Tito retourne chercher le pack de bières que nous picolons au sein de l'établissement. Rapidement, Yankee nous rejoint.

— Elle est dans la salle d'accouchement, plus qu'à poireauter !

Je comprends tellement qu'il ne souhaite pas assister à cela. C'est assez traumatisant de voir l'être que l'on aime hurler de douleur et sortir un morceau de trois kilos par les voies intimes. Je repense aussitôt à Belinda qui, dans quelques mois, sera dans la même position que ma sœur. Bastian sera ici à la mienne. Moi, je serai loin, sans responsabilité de quoi que ce soit. Une fois de plus, je me convaincs que j'ai fait le bon choix.

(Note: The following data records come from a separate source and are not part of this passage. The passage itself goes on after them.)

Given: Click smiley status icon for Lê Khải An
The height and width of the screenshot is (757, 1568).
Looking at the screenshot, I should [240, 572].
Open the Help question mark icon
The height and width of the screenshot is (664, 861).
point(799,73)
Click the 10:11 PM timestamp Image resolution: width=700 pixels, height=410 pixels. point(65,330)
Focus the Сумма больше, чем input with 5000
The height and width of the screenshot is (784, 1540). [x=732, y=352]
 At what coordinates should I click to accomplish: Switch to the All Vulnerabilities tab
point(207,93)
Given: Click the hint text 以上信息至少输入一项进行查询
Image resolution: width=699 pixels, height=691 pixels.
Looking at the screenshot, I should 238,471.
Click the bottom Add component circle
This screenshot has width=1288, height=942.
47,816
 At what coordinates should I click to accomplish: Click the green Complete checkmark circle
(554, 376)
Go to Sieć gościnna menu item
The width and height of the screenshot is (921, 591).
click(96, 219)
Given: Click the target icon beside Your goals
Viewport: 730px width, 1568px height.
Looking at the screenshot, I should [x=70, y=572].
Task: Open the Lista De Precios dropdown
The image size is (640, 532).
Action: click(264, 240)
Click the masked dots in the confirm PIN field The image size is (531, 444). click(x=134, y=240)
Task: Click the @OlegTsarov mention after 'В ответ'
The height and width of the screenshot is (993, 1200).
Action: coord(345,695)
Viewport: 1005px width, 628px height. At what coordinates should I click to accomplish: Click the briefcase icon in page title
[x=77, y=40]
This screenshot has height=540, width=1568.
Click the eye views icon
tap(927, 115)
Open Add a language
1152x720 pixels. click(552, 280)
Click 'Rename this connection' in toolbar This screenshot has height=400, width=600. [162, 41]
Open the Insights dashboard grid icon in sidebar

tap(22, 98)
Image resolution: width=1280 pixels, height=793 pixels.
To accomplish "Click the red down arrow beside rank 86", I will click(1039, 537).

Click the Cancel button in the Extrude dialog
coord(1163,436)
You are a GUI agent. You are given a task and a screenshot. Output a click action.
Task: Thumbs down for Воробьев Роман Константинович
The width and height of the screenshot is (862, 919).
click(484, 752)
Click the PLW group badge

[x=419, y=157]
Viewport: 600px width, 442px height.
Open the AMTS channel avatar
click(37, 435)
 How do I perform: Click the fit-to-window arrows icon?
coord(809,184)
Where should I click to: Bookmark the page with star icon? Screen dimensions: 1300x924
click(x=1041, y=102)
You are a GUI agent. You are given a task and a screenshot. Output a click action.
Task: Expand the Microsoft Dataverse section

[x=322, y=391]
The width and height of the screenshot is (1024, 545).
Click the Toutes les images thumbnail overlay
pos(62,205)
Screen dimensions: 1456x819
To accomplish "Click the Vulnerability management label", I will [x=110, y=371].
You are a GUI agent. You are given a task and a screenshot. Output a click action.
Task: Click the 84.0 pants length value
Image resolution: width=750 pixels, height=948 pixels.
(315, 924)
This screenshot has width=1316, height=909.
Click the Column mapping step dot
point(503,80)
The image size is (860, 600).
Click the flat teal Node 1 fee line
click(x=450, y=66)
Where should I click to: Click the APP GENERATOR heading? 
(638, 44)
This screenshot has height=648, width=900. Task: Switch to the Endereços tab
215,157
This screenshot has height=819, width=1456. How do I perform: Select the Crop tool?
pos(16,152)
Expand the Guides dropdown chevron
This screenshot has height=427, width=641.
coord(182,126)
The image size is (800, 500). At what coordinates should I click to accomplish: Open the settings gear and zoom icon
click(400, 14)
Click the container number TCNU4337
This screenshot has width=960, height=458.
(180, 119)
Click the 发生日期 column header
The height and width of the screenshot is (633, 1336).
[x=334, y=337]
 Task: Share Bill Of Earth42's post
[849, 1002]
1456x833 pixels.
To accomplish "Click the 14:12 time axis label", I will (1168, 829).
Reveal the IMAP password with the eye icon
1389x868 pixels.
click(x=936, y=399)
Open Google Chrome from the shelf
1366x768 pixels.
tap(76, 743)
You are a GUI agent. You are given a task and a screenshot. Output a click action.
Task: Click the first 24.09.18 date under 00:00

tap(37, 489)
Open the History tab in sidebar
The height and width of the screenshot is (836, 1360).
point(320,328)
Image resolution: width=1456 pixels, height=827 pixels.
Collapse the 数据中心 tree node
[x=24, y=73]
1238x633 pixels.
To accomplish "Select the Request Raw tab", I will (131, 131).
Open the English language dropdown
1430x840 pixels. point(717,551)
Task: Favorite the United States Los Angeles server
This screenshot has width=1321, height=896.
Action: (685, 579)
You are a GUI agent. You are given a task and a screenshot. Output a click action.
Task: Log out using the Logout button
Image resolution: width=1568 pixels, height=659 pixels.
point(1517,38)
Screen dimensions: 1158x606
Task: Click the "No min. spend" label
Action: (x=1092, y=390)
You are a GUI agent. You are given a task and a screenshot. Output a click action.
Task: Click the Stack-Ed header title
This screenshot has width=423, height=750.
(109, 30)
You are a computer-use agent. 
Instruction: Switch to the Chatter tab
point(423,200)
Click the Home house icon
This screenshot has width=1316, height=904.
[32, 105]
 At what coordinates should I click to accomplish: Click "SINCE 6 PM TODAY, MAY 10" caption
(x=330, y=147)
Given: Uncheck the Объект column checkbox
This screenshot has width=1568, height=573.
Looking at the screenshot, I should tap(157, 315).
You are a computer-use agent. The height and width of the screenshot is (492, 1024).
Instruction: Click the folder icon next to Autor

Yankee qui ne veut pas assister, ne résiste pas à faire les aller-retour pour nous tenir au courant. Il remonte le couloir vide et passe sa tête dans la salle des médecins pour demander où en est le travail puis il réapparaît en traînant des pieds, impatient que cela se termine.

— Toujours pas !

Chaque fois qu'il revient, il s'enfile une ou deux bières et sort fumer une cigarette, il est de plus en plus stressé et je comprends maintenant pourquoi Picouly souhaitait notre présence. Elle est bien plus forte que nous tous réunis, abrutis par l'alcool et ne sachant pas comment passer le temps.

Vers treize heures, Bastian débarque avec trois cousins :

— La Belinda m'envoie avec le casse-croûte et j'ai pris des bouteilles de vin...

À même le parking, Bastian ouvre le coffre et extirpe un panier en osier. Je ne vois pas d'un bon œil sa présence, je n'aime pas l'avoir dans mes pattes. Une fois saoul, j'ai toujours peur que mes frères s'épanchent sur nos affaires en cours. Je leur fais pleinement confiance, mais cela m'inquiète quand même.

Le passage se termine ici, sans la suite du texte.